The tempo arrived and my heart ached, as we loaded her at the back. For the first time on the ride, I was backing up into the twilight (yes, the bike was put on the tempo the other way round, and I had to sit on the seat to keep her stable), feeling like a chump. The MOB followed me, requesting photographs and videos as they switched formations, while I flashed the finger. But I soon resigned to my fate, as truckers had a good laugh at my misery.

As we entered Sumerpur, more jokes followed as kids chased the tempo in traffic, asking for a lift, while the locals flashed their cell phones to circulate photos of this new circus in town.

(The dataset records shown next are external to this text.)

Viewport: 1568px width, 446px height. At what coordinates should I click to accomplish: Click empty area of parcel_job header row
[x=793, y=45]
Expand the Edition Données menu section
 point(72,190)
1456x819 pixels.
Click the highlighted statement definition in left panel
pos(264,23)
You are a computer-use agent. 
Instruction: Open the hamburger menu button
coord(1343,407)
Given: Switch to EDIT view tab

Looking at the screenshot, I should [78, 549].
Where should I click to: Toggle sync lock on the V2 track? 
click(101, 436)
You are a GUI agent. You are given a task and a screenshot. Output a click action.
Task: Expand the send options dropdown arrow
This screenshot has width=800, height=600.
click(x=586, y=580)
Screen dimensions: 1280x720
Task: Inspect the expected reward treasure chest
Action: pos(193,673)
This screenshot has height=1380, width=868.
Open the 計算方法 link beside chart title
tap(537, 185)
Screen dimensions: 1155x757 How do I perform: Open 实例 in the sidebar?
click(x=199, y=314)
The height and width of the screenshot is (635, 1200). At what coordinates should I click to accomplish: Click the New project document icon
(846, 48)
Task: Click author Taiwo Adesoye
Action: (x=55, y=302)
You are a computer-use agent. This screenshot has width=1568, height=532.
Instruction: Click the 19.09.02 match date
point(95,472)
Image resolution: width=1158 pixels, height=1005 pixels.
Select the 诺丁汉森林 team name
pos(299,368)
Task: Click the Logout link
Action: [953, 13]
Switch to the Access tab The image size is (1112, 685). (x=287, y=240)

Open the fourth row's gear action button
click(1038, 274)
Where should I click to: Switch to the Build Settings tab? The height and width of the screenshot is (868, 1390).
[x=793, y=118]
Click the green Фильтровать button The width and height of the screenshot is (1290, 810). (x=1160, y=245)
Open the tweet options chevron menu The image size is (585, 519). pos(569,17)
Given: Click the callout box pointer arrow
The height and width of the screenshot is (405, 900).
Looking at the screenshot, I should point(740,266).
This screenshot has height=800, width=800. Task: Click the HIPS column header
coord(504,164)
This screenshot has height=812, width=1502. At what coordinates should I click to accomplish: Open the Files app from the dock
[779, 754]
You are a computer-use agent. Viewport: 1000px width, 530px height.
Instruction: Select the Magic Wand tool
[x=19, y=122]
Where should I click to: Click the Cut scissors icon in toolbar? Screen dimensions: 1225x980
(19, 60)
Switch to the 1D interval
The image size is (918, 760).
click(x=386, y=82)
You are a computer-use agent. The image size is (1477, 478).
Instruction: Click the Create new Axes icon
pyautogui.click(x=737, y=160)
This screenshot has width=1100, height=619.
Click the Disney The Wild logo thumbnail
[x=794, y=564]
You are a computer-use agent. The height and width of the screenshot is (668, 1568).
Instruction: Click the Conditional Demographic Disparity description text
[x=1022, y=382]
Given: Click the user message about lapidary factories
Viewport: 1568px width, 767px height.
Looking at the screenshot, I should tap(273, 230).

I was never so happy to reach a destination.

The mechanic carefully looked at the bike from all angles, heard my story, and then asked, “Didn’t you visit Bullet Baba and seek his blessings?”

I sheepishly said something and made it sound like a “yes”.

“It’s strange if you did,” he continued. “For this looks like the curse of the Bullet Baba.”

I learnt something important in that moment. I learnt that even if temples are constructed in the name of chain-snatchers, wild hunters, breakdancers, zookeepers, or ghostbusters, I will in the future bow down to them unquestioningly.

Right before I rode off after profusely thanking the mechanic, I tied one of the Bullet Baba amulets that I had bought to my bike. And just like that, I was a believer.